Padahal Kabid Humas Polda Jatim Kombes Pol Frans Barung Mangera telah berkali-kali membantah kabar ular phyton itu hoaks.

"Saya konfirmasi sendiri ke mahasiswa Papua di Surabaya bahwa teror ular phyton itu hoaks. Itu tidak ada. Nah, ketika mendengar akses internet di Papua dibuka, maka hoaks itu kembali disebar oleh orang-orang yang tak bertanggung jawab di Jayapura," kata Yable.

Hoaks tentang wafatnya Presiden ketiga RI BJ Habibie juga sempat mengemuka pada Selasa (10 September 2019). Keluarga sempat memberikan bantahan tapi BJ Habibie wafat pada Rabu (11 September 2019) di RSPAD Gatot Subroto, Jakarta pukul 18.05 WIB.
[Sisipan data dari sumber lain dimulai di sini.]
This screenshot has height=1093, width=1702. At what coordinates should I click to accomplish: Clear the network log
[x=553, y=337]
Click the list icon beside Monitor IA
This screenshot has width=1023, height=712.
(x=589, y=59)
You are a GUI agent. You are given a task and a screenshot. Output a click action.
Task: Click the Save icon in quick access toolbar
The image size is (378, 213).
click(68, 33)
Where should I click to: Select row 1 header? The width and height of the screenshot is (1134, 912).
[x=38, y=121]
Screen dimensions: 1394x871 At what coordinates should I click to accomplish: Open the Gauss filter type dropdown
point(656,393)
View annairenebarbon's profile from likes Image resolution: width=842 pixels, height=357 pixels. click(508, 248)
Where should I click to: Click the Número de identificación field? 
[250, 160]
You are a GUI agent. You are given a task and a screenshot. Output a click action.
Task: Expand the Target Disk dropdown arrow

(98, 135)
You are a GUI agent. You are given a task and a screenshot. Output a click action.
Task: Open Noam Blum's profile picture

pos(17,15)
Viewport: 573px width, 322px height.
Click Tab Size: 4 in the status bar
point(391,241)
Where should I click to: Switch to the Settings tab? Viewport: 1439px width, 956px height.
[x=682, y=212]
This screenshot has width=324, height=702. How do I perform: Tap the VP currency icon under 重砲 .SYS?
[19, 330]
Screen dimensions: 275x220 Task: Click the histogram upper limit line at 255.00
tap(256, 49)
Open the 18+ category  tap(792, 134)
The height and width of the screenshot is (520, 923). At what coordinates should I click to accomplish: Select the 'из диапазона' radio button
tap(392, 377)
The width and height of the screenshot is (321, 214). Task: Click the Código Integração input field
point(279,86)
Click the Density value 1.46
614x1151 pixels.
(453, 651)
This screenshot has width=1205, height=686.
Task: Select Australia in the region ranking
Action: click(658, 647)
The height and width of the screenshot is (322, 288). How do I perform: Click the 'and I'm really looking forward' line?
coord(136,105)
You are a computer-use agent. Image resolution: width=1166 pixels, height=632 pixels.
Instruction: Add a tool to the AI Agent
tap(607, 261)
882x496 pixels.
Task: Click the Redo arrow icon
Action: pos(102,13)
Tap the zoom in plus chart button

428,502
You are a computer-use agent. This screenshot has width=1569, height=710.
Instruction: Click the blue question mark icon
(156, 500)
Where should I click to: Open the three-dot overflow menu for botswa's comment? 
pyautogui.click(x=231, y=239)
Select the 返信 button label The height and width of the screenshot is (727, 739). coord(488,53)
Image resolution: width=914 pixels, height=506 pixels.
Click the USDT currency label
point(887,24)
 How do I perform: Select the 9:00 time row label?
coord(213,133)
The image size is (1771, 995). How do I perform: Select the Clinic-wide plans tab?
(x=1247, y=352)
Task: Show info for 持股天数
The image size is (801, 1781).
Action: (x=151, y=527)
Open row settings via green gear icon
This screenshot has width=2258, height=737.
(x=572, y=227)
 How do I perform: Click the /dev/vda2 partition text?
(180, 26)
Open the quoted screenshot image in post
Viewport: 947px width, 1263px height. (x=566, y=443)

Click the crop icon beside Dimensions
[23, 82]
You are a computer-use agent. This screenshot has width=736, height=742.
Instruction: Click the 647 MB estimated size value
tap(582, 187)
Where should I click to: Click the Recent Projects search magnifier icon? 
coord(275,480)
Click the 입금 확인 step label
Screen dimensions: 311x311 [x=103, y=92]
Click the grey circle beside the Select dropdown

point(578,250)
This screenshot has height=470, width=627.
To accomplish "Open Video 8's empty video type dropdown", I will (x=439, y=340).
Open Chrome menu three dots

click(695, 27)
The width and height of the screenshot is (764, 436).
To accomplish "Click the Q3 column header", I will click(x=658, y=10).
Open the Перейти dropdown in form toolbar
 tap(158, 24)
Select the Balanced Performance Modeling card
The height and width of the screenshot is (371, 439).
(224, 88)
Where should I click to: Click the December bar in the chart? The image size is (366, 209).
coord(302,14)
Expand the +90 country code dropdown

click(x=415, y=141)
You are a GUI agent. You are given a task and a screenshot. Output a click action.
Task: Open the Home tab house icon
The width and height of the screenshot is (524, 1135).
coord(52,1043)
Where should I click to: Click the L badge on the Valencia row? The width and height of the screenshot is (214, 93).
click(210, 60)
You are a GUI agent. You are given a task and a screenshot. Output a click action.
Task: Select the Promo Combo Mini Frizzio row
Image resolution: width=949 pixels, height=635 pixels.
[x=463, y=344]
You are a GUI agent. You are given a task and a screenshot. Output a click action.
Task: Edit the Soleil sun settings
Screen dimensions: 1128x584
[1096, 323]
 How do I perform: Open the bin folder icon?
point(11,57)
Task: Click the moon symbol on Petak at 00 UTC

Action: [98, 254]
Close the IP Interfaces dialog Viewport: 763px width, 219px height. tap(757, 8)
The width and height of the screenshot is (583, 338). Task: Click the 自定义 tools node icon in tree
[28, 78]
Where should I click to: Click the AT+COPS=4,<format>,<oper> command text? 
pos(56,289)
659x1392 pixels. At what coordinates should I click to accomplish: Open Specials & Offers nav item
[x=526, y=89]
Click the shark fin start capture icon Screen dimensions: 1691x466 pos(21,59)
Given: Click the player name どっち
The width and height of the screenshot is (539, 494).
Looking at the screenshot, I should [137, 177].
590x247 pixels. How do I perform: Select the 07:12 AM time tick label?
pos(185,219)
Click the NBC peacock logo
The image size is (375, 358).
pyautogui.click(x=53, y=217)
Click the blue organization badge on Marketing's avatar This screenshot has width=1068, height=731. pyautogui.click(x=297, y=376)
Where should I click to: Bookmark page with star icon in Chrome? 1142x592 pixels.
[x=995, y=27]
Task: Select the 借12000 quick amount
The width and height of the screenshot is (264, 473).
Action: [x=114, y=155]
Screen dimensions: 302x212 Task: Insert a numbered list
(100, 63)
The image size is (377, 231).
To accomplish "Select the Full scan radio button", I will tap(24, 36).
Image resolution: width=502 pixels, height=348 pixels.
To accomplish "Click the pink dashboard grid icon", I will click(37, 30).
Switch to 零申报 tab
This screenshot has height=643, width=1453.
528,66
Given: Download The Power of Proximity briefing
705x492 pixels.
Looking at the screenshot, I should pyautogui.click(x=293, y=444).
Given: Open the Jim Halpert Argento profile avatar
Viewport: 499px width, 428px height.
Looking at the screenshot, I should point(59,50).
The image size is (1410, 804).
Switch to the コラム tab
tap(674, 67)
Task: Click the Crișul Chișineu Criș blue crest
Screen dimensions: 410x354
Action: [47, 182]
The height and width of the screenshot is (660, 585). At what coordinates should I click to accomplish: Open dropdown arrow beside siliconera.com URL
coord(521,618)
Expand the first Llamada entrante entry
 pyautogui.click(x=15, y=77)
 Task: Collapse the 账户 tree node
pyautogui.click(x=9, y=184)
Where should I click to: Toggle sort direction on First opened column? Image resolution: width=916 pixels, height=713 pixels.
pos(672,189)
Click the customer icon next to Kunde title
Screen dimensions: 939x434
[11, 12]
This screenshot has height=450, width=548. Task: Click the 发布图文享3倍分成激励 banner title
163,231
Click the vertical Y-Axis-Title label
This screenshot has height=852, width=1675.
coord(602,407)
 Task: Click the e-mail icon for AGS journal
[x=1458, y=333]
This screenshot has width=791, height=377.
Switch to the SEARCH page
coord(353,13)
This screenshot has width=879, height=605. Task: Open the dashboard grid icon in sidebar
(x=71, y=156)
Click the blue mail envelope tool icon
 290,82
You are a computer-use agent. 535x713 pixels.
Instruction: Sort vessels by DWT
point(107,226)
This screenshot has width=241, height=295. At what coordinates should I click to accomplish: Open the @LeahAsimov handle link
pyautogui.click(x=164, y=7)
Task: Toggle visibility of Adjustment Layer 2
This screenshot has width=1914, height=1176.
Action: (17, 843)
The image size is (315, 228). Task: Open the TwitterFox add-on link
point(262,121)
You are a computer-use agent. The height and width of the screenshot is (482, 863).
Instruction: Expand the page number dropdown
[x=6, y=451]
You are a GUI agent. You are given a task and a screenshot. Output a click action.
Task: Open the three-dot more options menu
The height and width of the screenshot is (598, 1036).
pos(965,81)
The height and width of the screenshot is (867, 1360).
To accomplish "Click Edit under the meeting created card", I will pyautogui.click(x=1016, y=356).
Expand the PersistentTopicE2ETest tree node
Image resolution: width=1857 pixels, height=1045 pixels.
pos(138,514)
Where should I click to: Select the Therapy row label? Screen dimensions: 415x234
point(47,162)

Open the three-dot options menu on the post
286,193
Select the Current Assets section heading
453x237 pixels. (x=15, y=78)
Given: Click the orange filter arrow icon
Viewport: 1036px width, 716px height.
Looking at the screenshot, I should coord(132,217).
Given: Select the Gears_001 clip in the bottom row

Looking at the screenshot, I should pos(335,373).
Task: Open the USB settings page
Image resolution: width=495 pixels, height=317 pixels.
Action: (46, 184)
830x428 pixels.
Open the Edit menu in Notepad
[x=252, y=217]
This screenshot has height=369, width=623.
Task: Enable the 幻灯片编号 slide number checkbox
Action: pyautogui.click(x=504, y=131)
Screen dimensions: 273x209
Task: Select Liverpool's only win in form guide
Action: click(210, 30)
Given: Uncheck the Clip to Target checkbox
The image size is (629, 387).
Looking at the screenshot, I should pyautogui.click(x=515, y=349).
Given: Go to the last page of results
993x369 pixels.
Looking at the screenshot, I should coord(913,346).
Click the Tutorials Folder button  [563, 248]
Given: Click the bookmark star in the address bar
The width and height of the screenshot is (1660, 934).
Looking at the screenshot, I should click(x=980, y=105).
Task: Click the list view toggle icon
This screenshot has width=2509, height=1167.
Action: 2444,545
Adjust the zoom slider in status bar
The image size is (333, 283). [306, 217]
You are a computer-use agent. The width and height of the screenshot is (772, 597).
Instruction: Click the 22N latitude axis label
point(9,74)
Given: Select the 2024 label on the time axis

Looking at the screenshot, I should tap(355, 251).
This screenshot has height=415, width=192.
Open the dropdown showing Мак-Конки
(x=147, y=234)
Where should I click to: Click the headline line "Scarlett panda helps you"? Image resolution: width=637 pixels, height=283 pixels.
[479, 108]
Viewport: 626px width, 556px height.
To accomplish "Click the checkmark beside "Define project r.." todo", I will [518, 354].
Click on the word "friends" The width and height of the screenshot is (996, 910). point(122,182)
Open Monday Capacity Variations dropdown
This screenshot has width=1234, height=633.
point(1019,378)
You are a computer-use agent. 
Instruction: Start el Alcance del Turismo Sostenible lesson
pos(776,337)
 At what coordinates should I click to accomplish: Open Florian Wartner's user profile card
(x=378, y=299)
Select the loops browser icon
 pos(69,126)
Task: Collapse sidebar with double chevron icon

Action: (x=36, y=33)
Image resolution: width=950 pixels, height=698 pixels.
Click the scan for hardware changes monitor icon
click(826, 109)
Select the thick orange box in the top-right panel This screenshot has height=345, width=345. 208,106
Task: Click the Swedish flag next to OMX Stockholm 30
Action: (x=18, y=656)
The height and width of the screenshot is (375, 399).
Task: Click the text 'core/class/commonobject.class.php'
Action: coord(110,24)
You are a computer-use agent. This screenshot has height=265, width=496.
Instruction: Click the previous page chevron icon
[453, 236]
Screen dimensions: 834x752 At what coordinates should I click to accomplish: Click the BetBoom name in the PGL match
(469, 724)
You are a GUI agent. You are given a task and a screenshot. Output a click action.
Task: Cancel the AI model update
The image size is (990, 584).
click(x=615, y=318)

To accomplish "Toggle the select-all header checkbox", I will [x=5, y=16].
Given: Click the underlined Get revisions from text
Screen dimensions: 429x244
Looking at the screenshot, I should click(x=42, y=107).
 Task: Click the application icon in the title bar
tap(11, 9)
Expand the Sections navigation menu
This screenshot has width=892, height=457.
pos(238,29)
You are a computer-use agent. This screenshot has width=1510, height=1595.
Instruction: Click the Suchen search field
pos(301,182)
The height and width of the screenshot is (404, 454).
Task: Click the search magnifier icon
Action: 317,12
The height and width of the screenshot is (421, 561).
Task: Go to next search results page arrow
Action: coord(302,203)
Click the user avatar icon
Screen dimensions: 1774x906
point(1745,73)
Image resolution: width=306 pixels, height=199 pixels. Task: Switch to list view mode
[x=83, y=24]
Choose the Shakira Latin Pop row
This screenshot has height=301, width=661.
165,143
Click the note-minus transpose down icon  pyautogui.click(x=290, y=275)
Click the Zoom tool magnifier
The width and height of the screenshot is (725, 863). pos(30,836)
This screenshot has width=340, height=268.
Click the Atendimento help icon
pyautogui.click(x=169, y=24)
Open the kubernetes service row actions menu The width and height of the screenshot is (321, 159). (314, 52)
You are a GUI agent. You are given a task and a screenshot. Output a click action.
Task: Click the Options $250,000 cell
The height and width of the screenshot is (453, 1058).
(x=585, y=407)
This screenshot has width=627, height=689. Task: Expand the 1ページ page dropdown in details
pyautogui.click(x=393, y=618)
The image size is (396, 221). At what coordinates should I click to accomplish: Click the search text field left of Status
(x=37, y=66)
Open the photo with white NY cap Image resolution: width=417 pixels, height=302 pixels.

"Kita tentu berharap hoaks tentang Papua, hoaks tentang Pak Habibie ini mencerdaskan masyarakat. Walaupun Pak Habibie wafat, tapi hoaks yang sebelumnya beredar pasti telah menyakiti keluarga dan tentu saja menyakiti kita sebagai bangsa Indonesia," ujarnya.